* Begin PAGE EXTRACT *

Sentiment Analysis using a Dictionary

by James Fox

Paul Houghton has a great blog post and webinar on creating a sentiment analysis workflow in Alteryx using either an API, Dictionary, or Custom model. Check them out for a really good guide on how to use each of them!

In this blog I will take a deeper dive specifically into using the Dictionary method for Sentiment analysis, breaking down each step for cleaning and preparing the dictionary, followed by the sentiment scoring.

In this case example I am trying to understand how the sentiment of Pitchfork reviews compares to the Score given to an Artist’s Album.

This can help us answer questions such as; Is the sentiment of a review reflective of its score? Do different reviewers score higher then they feel about an album? How has this all changed over time?

Step 1 – Find your Dictionary

First of all it is important to find a good lexicon to score your words for you, I am using the MPQA Subjectivity Lexicon.

Step 2 – Extract data from the Dictionary

Each row of the MPQA Subjectivity Lexicon comes in this format:

type=weaksubj len=1 word1=abandoned pos1=adj stemmed1=n priorpolarity=negative

Luckily it comes with a README file that can help us understand what all that means. For this exercise I will be extracting the word, the polarity, and the type.

To extract this information we will use 3 regex tools.

  1. type=(.*)subj
  2. word1=(.+)\spos
  3. priorpolarity=(.*)

Then we have to assign values to find out the sentiment score. I have given weak words a value of 0.5 and strong words 1 using a formula tool.

There are neutral words and both words, but I will choose to ignore them (as I would give them a score of 0 anyway)

Next a formula to give the negative words a negative value.

Step 3 – Join the sentiment scores with the words in your data

These are 3 rows of the Pitchfork data:

We need to extract each word from those rows into new rows.

* End PAGE EXTRACT *
* Begin RECORD EXTRACTS *

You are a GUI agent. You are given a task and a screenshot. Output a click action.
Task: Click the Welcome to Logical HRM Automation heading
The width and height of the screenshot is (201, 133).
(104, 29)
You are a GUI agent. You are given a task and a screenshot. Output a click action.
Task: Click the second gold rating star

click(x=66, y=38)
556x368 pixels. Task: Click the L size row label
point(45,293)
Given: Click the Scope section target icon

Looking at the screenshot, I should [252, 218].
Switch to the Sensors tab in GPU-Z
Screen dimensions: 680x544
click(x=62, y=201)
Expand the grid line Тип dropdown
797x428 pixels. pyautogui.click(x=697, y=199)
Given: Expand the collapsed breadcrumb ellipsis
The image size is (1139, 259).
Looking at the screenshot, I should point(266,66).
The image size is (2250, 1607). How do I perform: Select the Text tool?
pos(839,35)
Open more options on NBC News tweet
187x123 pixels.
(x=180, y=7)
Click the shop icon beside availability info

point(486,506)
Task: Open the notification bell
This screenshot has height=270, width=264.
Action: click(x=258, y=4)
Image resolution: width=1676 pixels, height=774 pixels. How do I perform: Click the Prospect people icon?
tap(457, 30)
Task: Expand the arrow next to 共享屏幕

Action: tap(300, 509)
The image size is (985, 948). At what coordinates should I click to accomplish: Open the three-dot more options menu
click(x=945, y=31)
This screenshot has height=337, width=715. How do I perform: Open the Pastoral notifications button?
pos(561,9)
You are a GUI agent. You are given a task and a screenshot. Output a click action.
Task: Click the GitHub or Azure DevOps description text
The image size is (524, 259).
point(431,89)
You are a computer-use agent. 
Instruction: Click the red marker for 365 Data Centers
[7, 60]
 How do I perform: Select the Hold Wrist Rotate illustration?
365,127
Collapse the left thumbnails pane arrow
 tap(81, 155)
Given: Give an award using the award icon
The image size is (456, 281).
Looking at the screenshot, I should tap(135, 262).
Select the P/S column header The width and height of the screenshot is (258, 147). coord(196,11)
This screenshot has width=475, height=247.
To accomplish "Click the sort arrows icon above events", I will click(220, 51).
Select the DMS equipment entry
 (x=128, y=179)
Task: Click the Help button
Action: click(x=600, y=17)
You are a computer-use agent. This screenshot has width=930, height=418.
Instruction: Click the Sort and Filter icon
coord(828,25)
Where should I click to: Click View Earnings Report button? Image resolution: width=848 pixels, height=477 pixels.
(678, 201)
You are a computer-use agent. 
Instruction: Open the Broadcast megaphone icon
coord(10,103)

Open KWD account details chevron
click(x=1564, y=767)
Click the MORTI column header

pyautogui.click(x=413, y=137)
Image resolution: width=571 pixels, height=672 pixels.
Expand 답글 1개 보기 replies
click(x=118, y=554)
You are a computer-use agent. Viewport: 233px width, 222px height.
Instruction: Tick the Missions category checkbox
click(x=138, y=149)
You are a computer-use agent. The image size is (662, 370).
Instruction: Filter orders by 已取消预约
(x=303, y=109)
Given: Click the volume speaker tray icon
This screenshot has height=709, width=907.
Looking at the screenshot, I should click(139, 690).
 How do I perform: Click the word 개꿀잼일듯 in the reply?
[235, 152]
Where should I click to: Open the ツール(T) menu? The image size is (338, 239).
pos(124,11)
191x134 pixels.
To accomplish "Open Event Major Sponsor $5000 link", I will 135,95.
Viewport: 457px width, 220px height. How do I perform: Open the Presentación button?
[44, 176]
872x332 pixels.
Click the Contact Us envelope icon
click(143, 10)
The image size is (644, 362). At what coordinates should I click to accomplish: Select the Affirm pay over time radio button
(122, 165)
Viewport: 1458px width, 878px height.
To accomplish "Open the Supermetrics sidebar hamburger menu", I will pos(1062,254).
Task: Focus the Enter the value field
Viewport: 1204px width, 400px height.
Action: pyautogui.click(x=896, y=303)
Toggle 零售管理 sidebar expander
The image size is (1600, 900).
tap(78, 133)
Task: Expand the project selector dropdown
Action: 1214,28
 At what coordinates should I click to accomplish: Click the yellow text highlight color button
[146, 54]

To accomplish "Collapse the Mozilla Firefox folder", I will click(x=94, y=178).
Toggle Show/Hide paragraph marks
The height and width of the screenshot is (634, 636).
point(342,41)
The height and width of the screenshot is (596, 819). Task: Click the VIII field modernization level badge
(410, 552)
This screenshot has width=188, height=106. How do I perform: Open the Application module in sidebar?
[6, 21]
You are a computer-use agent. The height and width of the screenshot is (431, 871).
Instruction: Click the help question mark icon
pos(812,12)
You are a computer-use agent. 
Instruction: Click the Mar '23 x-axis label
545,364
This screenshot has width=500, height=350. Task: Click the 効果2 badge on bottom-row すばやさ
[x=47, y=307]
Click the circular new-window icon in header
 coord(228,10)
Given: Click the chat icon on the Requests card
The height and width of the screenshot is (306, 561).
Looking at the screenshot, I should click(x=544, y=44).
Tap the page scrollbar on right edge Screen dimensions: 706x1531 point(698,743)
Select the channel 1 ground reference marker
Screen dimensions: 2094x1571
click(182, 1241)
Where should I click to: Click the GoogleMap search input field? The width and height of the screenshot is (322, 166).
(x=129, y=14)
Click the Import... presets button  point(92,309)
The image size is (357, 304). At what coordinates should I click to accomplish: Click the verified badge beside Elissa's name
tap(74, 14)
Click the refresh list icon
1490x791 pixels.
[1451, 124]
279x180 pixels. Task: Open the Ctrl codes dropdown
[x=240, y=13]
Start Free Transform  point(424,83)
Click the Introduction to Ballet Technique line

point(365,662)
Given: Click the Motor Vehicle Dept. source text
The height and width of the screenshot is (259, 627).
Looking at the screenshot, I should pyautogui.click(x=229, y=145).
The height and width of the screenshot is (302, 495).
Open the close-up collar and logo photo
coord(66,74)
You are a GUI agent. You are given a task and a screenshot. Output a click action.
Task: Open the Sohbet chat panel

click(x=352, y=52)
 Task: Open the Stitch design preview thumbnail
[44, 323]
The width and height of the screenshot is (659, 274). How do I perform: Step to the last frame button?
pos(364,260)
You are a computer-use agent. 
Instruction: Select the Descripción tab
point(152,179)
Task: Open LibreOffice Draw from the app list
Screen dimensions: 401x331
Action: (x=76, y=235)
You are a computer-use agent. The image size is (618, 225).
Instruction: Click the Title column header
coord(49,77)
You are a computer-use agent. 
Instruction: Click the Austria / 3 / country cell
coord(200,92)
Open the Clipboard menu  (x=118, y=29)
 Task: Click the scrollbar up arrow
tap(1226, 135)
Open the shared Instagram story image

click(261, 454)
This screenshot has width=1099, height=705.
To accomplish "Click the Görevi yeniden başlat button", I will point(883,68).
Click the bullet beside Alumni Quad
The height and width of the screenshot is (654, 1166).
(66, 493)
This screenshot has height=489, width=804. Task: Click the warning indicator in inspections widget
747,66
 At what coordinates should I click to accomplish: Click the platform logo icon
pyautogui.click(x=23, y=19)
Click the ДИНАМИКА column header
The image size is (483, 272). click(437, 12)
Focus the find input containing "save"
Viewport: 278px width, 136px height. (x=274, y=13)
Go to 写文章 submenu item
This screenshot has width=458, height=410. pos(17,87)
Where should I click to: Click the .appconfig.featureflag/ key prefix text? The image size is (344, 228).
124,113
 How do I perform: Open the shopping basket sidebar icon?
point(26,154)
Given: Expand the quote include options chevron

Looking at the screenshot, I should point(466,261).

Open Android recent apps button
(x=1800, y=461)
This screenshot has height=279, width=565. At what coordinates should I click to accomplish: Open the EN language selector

* End RECORD EXTRACTS *

**REQUIRED WORK**
Continue the dictionary-based sentiment analysis walkthrough from its last sentence, keeping the same step-by-step style.

**IN RESPONSE**
We can do with with a text to column tool when setting to to ‘Rows’ followed by a data cleaning to to make the works lower case (as joins in Alteryx are case sensitive) .

After joining the data we have each reveiw with each word and its sentiment score:

Following that step we need to summarise the sentiment score all of the words for each review.

Resulting in each Review with a total sentiment score

Step 4 – Additional Sentiment adjustment

After reaching this point you can make additional calculations to make the score more valid.

For example the review had different number of words, so those with more words tended to have a higher score.

I divided the socre by number of words, then calculated the score to be relative from 0 to 10, so I could easily compare the sentiment with the score with both being 0 to 10.

As the calculations can be fairly arbitary I didn’t want to go into this section too much. I want to open the floor to ideas and would love to hear you thoughts of how to validate the sentiment score in the best way possible!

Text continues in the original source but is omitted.